• _THE PROBLEM_:
If a line comes after the one containing "Given: Select the Expiring Soon tab", leave it out; copy every line before it, and that line too, exactly as written, starting from the first line of the entries.

• _DATA PROVIDED_:
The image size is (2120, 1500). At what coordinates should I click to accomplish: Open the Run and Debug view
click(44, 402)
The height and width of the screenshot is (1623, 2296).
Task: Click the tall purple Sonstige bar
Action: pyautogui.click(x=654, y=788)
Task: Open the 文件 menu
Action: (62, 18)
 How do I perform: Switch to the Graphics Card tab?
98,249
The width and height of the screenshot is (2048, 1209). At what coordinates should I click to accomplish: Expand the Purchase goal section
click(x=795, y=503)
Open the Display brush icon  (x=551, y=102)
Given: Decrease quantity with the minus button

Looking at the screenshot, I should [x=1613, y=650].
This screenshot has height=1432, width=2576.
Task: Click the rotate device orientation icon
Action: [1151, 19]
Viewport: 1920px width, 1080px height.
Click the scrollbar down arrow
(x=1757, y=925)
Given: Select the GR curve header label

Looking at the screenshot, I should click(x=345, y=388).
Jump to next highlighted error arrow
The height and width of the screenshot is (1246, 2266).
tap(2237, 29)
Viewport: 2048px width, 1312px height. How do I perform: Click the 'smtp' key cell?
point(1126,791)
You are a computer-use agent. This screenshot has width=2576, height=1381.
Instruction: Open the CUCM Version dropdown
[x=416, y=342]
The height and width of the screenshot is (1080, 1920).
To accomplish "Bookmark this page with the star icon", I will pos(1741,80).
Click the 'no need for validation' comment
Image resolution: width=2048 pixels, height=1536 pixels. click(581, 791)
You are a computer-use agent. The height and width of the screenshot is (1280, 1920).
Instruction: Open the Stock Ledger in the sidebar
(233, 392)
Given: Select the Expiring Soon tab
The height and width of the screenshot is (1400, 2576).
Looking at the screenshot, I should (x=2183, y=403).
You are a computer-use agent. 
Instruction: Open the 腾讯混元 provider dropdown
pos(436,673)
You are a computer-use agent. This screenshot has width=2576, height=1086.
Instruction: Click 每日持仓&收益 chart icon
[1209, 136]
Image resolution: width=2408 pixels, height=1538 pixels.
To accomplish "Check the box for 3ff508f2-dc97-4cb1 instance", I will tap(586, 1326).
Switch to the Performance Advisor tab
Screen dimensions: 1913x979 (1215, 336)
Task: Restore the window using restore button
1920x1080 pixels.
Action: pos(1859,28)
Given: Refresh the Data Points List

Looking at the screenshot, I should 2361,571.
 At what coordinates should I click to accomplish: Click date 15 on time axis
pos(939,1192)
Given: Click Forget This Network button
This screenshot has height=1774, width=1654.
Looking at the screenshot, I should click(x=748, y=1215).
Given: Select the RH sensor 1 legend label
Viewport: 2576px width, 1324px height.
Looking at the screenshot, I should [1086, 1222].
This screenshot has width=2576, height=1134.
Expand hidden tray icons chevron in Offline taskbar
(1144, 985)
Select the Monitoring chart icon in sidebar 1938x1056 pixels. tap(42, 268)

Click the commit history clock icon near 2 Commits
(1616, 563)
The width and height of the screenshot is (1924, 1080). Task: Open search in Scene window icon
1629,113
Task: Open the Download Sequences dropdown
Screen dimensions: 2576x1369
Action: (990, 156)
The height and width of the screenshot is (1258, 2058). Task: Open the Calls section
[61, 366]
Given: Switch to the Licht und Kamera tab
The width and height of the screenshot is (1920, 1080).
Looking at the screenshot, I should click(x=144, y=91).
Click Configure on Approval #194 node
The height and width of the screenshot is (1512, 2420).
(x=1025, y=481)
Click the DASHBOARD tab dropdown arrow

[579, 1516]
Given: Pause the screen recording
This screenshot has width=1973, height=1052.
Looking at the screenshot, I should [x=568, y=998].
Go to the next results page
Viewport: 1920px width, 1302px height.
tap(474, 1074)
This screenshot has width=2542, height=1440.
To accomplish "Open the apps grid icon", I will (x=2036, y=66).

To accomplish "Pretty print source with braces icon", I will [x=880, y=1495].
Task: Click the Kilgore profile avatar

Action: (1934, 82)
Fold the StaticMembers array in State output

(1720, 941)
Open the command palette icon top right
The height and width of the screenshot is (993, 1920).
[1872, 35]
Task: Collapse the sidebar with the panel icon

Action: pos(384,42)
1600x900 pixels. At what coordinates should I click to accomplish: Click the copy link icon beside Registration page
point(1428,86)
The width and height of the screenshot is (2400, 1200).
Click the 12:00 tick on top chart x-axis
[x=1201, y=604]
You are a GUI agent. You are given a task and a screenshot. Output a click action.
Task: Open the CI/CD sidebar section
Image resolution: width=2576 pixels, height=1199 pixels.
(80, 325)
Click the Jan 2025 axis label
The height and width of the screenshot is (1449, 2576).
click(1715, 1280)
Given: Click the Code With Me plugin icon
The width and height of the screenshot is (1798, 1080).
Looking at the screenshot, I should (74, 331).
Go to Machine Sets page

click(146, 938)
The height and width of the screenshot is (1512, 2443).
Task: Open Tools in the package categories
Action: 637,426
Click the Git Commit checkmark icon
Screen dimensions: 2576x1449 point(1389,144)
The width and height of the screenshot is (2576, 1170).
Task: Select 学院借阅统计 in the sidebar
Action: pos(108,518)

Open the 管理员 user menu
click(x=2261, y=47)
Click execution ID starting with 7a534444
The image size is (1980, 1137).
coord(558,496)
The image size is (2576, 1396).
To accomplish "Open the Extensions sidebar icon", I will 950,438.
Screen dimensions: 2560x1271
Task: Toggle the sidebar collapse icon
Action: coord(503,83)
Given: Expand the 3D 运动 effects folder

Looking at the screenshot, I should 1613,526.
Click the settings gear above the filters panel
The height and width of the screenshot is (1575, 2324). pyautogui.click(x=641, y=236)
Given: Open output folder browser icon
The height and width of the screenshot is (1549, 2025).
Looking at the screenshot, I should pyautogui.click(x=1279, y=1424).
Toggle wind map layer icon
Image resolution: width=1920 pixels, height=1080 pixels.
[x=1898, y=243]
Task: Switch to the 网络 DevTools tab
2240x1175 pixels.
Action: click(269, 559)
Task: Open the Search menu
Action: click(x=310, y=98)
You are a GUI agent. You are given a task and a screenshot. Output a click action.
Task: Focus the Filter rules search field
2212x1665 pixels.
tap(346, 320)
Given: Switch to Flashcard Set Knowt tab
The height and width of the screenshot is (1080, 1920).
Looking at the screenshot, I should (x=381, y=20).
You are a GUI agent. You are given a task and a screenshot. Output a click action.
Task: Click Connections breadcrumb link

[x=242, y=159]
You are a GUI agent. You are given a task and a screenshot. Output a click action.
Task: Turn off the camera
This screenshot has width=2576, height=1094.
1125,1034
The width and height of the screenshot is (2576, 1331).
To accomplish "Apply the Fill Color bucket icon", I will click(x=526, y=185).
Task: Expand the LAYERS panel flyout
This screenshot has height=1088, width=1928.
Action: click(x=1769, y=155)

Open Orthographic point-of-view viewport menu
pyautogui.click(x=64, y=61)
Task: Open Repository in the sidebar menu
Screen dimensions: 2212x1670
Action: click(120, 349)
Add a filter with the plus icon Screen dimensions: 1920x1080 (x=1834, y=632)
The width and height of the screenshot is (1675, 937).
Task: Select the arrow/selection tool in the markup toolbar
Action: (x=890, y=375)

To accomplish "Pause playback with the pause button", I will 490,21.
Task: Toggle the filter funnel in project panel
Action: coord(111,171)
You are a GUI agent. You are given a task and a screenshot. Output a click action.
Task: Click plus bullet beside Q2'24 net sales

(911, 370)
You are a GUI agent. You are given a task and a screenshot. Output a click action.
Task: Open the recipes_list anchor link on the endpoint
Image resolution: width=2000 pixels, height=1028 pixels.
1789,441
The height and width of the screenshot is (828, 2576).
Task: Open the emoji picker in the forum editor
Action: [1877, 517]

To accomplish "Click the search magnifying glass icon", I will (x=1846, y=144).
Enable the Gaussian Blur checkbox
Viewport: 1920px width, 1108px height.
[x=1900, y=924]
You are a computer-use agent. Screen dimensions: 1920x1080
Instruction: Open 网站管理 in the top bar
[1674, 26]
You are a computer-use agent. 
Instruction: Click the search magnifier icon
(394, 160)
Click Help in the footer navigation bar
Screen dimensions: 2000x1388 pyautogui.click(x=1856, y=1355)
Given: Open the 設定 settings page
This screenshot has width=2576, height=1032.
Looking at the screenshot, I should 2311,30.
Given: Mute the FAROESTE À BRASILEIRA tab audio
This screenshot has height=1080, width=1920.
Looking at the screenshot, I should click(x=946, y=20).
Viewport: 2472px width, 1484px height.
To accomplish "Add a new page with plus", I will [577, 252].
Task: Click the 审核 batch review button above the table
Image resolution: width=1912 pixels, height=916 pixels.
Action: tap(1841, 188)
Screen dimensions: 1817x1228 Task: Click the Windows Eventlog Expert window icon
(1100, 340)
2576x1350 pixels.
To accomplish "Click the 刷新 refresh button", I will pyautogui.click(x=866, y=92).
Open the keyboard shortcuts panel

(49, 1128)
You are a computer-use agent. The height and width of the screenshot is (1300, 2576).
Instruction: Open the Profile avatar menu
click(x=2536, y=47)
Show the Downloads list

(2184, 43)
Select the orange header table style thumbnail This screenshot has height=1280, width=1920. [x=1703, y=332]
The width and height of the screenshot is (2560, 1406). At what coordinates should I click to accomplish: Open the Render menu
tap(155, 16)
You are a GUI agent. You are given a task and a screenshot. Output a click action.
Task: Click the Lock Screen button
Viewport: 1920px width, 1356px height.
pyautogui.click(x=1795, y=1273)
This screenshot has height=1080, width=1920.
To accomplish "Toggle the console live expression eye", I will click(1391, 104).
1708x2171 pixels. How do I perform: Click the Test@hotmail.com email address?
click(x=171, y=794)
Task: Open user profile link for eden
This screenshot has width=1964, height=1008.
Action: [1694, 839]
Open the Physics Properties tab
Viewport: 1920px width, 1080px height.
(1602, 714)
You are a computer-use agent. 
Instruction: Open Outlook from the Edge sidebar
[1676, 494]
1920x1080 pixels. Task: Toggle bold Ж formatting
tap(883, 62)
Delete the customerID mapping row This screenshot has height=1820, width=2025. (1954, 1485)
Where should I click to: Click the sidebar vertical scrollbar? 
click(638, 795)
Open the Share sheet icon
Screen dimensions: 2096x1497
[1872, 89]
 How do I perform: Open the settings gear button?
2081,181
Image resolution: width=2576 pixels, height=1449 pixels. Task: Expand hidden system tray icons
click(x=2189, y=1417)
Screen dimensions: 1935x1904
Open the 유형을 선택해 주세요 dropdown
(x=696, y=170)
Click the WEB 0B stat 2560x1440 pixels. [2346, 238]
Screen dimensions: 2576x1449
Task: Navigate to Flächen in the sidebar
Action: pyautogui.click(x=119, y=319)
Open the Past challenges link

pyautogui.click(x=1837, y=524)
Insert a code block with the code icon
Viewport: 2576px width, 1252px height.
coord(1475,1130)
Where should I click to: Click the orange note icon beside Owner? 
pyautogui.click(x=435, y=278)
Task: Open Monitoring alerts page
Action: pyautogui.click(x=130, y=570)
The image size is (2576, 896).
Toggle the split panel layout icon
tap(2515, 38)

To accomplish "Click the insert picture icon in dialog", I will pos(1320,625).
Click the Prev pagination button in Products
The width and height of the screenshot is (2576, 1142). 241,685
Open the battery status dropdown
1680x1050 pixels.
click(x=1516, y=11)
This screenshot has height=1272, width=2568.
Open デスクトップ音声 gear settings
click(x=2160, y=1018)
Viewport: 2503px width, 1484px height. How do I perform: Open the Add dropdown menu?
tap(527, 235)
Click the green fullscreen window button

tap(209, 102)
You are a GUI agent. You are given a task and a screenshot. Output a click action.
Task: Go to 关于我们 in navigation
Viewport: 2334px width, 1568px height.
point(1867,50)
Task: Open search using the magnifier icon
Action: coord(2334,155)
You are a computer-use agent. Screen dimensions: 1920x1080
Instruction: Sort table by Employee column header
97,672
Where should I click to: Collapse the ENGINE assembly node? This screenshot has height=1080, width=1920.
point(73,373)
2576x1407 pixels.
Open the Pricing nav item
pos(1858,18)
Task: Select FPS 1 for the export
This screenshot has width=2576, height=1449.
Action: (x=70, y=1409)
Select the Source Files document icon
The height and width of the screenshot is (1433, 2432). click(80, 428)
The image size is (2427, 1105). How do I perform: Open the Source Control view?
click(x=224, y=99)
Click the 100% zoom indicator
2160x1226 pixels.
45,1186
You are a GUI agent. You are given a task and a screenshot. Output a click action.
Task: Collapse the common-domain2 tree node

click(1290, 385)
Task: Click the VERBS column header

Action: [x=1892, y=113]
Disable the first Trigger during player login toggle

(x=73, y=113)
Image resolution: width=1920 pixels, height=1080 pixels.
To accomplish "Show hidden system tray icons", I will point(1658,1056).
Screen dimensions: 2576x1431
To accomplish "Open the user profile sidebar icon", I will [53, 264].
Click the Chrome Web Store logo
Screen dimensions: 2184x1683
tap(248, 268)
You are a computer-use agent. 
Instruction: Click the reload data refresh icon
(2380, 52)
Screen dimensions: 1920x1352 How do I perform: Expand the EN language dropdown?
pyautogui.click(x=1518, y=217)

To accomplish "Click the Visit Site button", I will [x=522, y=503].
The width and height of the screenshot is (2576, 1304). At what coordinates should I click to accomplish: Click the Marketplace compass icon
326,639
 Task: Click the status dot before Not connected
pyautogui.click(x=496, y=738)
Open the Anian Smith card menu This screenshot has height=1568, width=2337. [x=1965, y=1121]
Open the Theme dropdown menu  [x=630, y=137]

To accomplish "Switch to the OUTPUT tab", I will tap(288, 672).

• _RESPONSE FOR THIS EXERCISE_:
The image size is (2120, 1500). At what coordinates should I click to accomplish: Open the Run and Debug view
click(44, 402)
The height and width of the screenshot is (1623, 2296).
Task: Click the tall purple Sonstige bar
Action: pyautogui.click(x=654, y=788)
Task: Open the 文件 menu
Action: (62, 18)
 How do I perform: Switch to the Graphics Card tab?
98,249
The width and height of the screenshot is (2048, 1209). At what coordinates should I click to accomplish: Expand the Purchase goal section
click(x=795, y=503)
Open the Display brush icon  (x=551, y=102)
Given: Decrease quantity with the minus button

Looking at the screenshot, I should [x=1613, y=650].
This screenshot has height=1432, width=2576.
Task: Click the rotate device orientation icon
Action: [1151, 19]
Viewport: 1920px width, 1080px height.
Click the scrollbar down arrow
(x=1757, y=925)
Given: Select the GR curve header label

Looking at the screenshot, I should click(x=345, y=388).
Jump to next highlighted error arrow
The height and width of the screenshot is (1246, 2266).
tap(2237, 29)
Viewport: 2048px width, 1312px height. How do I perform: Click the 'smtp' key cell?
point(1126,791)
You are a computer-use agent. This screenshot has width=2576, height=1381.
Instruction: Open the CUCM Version dropdown
[x=416, y=342]
The height and width of the screenshot is (1080, 1920).
To accomplish "Bookmark this page with the star icon", I will pos(1741,80).
Click the 'no need for validation' comment
Image resolution: width=2048 pixels, height=1536 pixels. click(581, 791)
You are a computer-use agent. The height and width of the screenshot is (1280, 1920).
Instruction: Open the Stock Ledger in the sidebar
(233, 392)
Given: Select the Expiring Soon tab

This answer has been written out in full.